+++ MATERIAL SUPPLIED +++

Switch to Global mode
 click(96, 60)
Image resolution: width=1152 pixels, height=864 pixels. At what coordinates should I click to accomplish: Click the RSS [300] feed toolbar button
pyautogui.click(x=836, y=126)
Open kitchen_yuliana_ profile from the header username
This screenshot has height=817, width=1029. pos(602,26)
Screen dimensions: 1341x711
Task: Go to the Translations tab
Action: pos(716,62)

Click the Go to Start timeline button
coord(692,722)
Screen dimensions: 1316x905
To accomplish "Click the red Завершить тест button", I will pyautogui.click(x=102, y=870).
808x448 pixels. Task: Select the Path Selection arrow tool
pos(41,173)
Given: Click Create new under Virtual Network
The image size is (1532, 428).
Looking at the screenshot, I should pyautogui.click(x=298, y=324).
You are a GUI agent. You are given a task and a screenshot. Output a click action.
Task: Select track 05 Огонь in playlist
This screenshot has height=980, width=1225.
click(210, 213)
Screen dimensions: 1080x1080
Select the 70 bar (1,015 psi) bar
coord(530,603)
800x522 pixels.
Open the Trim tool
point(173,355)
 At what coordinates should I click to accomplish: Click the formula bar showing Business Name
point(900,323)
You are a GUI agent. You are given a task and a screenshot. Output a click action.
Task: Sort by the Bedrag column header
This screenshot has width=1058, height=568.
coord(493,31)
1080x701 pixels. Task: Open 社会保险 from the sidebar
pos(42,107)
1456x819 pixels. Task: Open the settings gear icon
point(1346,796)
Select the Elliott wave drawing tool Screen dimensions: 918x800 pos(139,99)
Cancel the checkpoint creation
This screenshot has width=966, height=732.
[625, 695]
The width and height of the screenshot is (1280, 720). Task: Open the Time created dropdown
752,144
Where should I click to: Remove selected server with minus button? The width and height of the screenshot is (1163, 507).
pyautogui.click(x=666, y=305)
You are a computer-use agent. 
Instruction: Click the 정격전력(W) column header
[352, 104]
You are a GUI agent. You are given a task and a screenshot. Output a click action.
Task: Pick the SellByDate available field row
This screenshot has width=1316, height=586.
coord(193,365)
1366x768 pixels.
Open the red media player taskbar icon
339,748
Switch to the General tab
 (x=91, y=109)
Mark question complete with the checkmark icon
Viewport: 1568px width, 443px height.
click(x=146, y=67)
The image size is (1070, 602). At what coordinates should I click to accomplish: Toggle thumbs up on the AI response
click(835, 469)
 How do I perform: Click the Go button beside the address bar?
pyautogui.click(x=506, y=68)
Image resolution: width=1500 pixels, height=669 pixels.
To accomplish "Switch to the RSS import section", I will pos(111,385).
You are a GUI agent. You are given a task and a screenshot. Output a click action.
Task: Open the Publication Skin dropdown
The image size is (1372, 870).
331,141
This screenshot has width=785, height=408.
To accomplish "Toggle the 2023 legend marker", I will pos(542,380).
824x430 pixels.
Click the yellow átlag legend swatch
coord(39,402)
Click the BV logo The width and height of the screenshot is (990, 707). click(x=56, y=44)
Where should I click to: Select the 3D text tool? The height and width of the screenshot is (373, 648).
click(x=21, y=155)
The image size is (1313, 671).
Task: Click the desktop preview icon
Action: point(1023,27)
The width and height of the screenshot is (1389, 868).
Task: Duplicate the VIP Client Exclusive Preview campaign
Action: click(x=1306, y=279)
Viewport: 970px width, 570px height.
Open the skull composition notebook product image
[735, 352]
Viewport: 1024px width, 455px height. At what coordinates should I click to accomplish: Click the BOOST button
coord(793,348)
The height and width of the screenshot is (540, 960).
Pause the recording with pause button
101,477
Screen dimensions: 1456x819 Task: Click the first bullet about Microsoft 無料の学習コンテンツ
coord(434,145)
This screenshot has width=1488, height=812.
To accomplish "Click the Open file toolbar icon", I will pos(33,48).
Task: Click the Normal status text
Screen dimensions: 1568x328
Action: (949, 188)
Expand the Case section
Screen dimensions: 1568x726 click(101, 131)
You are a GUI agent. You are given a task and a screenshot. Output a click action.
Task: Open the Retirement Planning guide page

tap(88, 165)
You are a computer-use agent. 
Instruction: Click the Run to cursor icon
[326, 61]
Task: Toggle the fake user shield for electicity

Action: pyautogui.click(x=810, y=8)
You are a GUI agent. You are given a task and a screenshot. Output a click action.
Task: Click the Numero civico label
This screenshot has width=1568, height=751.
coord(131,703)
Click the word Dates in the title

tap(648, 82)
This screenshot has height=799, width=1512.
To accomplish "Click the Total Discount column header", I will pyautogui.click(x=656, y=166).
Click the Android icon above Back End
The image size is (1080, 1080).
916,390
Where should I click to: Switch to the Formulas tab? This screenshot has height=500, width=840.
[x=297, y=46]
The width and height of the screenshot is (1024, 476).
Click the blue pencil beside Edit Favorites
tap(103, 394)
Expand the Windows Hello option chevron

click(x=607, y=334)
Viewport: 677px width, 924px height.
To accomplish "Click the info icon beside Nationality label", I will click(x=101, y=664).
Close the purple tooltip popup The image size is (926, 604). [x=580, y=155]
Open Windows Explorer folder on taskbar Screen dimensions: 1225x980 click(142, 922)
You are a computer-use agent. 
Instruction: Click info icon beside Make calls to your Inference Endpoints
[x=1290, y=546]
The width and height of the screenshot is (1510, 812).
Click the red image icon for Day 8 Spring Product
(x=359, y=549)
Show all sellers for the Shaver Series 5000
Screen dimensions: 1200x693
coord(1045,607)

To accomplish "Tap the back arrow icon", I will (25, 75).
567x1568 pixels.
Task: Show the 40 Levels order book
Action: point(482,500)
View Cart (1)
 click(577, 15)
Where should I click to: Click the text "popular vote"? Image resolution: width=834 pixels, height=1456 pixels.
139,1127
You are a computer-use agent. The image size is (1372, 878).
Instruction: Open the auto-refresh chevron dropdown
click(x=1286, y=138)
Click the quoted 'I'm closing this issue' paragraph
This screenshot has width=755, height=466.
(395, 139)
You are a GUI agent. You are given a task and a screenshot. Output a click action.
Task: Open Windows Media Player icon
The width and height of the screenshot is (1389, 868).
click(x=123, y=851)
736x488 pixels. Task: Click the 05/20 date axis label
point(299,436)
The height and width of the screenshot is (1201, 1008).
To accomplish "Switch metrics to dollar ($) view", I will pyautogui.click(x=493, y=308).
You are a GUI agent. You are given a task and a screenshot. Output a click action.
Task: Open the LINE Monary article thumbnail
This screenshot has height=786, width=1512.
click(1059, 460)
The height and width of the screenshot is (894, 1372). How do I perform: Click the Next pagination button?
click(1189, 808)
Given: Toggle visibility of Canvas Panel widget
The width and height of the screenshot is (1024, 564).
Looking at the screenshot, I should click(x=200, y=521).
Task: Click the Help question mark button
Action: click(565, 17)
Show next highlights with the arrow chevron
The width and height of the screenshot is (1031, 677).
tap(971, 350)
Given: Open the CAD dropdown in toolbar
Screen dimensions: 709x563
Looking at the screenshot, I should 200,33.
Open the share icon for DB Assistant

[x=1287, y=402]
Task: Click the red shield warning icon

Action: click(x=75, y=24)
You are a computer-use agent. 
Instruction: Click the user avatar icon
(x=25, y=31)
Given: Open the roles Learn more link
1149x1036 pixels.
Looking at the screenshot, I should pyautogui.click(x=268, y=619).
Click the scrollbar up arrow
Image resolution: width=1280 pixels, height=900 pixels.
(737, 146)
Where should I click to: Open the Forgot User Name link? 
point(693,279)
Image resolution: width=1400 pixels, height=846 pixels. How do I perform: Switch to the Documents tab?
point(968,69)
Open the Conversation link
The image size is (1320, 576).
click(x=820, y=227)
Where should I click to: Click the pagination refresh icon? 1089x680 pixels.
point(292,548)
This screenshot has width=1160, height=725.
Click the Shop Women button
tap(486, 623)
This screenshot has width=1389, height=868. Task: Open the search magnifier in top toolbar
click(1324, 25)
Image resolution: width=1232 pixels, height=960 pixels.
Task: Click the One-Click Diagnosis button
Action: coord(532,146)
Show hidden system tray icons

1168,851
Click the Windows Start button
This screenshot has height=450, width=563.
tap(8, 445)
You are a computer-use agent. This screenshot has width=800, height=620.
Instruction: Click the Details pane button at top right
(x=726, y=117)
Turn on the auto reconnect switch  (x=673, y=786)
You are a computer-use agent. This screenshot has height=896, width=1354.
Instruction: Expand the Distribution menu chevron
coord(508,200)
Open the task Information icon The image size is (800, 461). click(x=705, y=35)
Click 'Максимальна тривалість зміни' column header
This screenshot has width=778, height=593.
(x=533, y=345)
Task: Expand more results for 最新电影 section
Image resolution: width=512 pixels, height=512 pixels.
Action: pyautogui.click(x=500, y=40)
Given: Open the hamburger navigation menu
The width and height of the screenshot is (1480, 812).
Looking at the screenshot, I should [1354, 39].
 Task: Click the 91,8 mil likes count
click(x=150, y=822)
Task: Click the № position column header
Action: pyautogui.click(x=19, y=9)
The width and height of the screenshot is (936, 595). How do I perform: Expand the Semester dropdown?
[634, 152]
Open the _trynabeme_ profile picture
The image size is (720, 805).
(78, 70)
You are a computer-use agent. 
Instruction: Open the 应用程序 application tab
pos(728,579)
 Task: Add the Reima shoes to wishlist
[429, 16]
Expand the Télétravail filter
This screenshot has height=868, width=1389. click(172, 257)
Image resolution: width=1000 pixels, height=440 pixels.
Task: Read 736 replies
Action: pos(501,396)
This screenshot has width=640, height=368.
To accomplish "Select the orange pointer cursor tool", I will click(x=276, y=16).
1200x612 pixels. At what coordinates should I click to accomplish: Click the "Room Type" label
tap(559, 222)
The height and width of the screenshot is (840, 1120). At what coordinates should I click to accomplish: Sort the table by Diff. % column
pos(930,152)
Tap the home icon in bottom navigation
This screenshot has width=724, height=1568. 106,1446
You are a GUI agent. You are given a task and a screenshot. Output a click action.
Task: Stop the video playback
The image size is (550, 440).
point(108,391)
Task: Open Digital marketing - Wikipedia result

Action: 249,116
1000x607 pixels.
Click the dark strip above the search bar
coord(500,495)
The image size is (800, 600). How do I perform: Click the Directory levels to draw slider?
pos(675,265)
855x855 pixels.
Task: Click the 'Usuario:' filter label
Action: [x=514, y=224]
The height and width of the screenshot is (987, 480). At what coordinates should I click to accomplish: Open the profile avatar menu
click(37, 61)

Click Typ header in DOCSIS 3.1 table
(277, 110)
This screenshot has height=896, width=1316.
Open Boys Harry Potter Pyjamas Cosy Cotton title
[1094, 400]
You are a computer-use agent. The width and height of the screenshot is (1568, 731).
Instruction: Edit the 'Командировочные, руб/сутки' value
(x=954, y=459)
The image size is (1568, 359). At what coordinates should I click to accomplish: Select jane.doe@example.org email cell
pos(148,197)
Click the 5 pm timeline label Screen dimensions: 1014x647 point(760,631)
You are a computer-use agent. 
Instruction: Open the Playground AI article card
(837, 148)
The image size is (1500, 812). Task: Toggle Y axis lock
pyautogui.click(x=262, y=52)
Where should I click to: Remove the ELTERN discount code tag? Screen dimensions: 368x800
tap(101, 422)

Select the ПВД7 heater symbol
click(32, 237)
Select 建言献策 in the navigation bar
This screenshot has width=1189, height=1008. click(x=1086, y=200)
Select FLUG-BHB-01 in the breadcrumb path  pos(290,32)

+++

* **WORK TO BE COMPLETED**
Update the records from their start through the line containing "coord(493,31)" by replacing "GUI agent" with "interface agent", and leave everything else unchanged.

* **CORRECT ANSWER**
Switch to Global mode
 click(96, 60)
Image resolution: width=1152 pixels, height=864 pixels. At what coordinates should I click to accomplish: Click the RSS [300] feed toolbar button
pyautogui.click(x=836, y=126)
Open kitchen_yuliana_ profile from the header username
This screenshot has height=817, width=1029. pos(602,26)
Screen dimensions: 1341x711
Task: Go to the Translations tab
Action: pos(716,62)

Click the Go to Start timeline button
coord(692,722)
Screen dimensions: 1316x905
To accomplish "Click the red Завершить тест button", I will pyautogui.click(x=102, y=870).
808x448 pixels. Task: Select the Path Selection arrow tool
pos(41,173)
Given: Click Create new under Virtual Network
The image size is (1532, 428).
Looking at the screenshot, I should pyautogui.click(x=298, y=324).
You are a interface agent. You are given a task and a screenshot. Output a click action.
Task: Select track 05 Огонь in playlist
This screenshot has height=980, width=1225.
click(210, 213)
Screen dimensions: 1080x1080
Select the 70 bar (1,015 psi) bar
coord(530,603)
800x522 pixels.
Open the Trim tool
point(173,355)
 At what coordinates should I click to accomplish: Click the formula bar showing Business Name
point(900,323)
You are a interface agent. You are given a task and a screenshot. Output a click action.
Task: Sort by the Bedrag column header
This screenshot has width=1058, height=568.
coord(493,31)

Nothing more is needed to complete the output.